Stanley Loh is running for his life. He is sixty-five years old. The desperate jump he made from the hotel patio into the surrounding jungle ended in a heavy landing. With a badly bruised hip, he bites back on his agony and scrambles through the tangled, thorny undergrowth to the beach road. Here he runs, but the injury, combined with his age and the onset of an asthma attack, is making movement extremely difficult for the fleeing man.

Loh lurches along the road in an ungainly, shambling, hobbling motion, trying to overcome the pain in his hip and to fight the giant burning fist that is gripping his chest. He is wheezing like a man being slowly strangled.

He looks back over his shoulder. Three men emerge from the shadows of the scaffolding that shrouds the front of the Silver Sands Hotel. They run out into the sunlight, pause, see their quarry two hundred metres away along the tram road and start after him.

The men are young, fit and armed. Just a few moments before they had been waving their guns at Loh. Now the weapons are hidden under their clothing, but their threat is just as real.

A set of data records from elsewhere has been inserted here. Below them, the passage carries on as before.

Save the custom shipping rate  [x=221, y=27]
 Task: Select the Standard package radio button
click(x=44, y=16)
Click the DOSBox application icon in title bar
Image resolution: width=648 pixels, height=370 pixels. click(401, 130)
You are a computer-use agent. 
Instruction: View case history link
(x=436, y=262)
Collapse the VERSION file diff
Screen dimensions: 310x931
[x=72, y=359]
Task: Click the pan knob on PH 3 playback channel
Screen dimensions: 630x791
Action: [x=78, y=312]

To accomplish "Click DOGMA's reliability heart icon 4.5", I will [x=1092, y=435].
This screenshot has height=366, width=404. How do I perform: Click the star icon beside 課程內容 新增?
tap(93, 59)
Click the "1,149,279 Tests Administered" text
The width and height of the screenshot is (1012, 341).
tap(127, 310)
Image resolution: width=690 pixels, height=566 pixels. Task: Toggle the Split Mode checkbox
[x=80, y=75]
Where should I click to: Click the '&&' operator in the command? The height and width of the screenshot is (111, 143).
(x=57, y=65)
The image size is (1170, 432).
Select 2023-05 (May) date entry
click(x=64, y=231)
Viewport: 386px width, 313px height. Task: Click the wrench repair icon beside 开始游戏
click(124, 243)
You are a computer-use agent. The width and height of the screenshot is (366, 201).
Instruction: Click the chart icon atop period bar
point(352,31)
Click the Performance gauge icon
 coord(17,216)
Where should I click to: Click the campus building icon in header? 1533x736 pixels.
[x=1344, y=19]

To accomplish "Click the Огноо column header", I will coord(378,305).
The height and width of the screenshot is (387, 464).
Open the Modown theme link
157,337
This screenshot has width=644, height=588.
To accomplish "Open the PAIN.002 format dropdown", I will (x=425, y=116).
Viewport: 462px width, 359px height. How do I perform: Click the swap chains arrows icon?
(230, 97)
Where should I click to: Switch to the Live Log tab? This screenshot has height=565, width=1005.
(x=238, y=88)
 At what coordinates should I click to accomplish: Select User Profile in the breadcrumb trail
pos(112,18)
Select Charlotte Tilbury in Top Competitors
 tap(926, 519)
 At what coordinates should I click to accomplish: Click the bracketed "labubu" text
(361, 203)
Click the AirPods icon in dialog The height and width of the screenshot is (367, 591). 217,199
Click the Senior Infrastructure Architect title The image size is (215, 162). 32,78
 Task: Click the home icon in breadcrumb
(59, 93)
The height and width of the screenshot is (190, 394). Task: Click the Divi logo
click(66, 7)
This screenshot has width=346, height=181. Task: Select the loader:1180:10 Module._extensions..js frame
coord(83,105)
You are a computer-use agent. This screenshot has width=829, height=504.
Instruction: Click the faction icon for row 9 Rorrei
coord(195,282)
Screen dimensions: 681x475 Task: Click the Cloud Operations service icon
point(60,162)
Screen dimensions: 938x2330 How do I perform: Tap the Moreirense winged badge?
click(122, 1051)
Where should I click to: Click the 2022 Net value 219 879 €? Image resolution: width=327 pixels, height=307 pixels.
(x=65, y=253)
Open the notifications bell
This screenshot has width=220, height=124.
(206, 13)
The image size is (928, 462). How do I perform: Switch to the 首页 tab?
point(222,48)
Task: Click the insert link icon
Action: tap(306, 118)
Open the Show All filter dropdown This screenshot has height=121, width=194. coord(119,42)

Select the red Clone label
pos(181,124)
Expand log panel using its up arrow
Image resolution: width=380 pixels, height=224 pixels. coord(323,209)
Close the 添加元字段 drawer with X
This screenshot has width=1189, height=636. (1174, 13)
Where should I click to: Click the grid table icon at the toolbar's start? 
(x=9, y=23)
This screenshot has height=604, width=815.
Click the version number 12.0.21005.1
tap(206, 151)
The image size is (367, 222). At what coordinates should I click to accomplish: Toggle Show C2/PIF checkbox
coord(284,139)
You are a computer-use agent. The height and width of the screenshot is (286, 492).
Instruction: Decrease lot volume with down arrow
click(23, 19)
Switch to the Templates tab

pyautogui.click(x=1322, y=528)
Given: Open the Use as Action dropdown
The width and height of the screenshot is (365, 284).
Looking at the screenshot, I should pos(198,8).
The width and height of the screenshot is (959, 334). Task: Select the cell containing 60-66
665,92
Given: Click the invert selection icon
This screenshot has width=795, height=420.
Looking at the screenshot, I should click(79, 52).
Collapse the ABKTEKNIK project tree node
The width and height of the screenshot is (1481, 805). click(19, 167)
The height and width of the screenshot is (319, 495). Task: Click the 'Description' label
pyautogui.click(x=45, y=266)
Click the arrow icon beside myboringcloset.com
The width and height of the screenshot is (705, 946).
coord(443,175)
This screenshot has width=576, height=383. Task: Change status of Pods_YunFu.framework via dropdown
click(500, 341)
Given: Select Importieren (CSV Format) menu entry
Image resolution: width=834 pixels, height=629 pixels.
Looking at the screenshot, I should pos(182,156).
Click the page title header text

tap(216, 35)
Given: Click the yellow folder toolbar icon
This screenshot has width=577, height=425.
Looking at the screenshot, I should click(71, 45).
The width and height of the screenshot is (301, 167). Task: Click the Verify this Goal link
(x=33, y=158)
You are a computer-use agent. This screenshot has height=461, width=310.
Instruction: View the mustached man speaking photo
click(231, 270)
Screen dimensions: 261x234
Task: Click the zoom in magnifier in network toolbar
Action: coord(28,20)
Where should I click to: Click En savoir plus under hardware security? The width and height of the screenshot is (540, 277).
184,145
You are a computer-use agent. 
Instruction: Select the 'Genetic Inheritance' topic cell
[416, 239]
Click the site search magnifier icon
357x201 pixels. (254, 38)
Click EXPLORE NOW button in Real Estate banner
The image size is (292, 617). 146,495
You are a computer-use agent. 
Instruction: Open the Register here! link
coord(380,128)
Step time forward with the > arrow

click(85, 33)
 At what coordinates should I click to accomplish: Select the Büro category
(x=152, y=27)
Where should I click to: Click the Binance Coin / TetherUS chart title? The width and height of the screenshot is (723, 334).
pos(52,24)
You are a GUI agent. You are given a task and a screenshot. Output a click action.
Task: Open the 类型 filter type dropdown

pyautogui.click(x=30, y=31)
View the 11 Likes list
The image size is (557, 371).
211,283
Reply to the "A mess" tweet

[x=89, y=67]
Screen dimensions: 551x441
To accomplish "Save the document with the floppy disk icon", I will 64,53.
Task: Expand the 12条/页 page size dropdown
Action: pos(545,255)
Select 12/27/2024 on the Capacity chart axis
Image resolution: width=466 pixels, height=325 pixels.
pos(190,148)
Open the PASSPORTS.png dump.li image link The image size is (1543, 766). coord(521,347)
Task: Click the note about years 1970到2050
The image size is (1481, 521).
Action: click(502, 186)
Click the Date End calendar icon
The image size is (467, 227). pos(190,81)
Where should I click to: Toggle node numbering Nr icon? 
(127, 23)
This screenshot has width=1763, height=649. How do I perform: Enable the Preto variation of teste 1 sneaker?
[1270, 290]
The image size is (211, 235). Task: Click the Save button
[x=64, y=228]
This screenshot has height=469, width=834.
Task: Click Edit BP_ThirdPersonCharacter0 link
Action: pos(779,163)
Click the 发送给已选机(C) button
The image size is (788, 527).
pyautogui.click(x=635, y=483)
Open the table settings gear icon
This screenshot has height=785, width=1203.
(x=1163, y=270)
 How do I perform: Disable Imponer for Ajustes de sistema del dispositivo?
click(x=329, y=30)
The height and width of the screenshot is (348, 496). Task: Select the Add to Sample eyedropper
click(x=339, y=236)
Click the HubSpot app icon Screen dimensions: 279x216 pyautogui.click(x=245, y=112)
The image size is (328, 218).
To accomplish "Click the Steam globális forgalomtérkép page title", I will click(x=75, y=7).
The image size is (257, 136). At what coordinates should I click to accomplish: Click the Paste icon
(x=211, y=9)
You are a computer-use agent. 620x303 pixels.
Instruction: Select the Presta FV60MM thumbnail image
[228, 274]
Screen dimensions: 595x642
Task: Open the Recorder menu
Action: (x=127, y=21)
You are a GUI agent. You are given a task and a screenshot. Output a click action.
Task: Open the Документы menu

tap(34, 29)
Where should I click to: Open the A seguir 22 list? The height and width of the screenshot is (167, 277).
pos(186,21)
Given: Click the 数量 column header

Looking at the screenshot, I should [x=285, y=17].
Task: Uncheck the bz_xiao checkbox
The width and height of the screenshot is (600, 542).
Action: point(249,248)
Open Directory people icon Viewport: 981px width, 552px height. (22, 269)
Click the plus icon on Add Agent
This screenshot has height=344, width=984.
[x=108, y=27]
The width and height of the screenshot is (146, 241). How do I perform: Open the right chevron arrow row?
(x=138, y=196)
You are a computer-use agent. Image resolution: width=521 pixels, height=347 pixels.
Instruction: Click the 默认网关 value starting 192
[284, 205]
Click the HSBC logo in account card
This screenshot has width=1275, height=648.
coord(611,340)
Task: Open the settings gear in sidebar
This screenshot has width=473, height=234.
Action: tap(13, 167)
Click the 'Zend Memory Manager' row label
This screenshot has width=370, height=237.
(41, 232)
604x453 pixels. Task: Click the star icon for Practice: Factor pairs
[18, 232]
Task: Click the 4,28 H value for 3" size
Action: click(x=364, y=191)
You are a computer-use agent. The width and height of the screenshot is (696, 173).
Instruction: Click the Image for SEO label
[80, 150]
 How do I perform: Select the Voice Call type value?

The trio begin to close in on their prey. Running like hounds chasing down an injured stag, they are gaining on Loh. Gasping with pain and struggling for breath, the injured man hobbles on.

Clutched in Stanley Loh’s left hand is the object that the hunters desperately want. It is a small digital recorder, little more than a simple electronic toy. However, the value of what is contained on the device can be measured in billions of dollars. Its true significance is that the information captured in its digital heart will either establish the dominance, or the downfall, of the master of the hounds who are relentlessly running down their quarry.

1

The fleeing man had been duped into coming to the hotel alone, and for that he accepted he was totally to blame for what happened. He knew he should have expected a trap. The others, his business associates, were supposed to have been there for a group meeting. They weren’t. He should have realised they had not come to the meeting. Their customary fleet of chauffeur-driven limousines had not been lined up in the hotel car park. Loh had missed the implication of their absence and he was now paying the price.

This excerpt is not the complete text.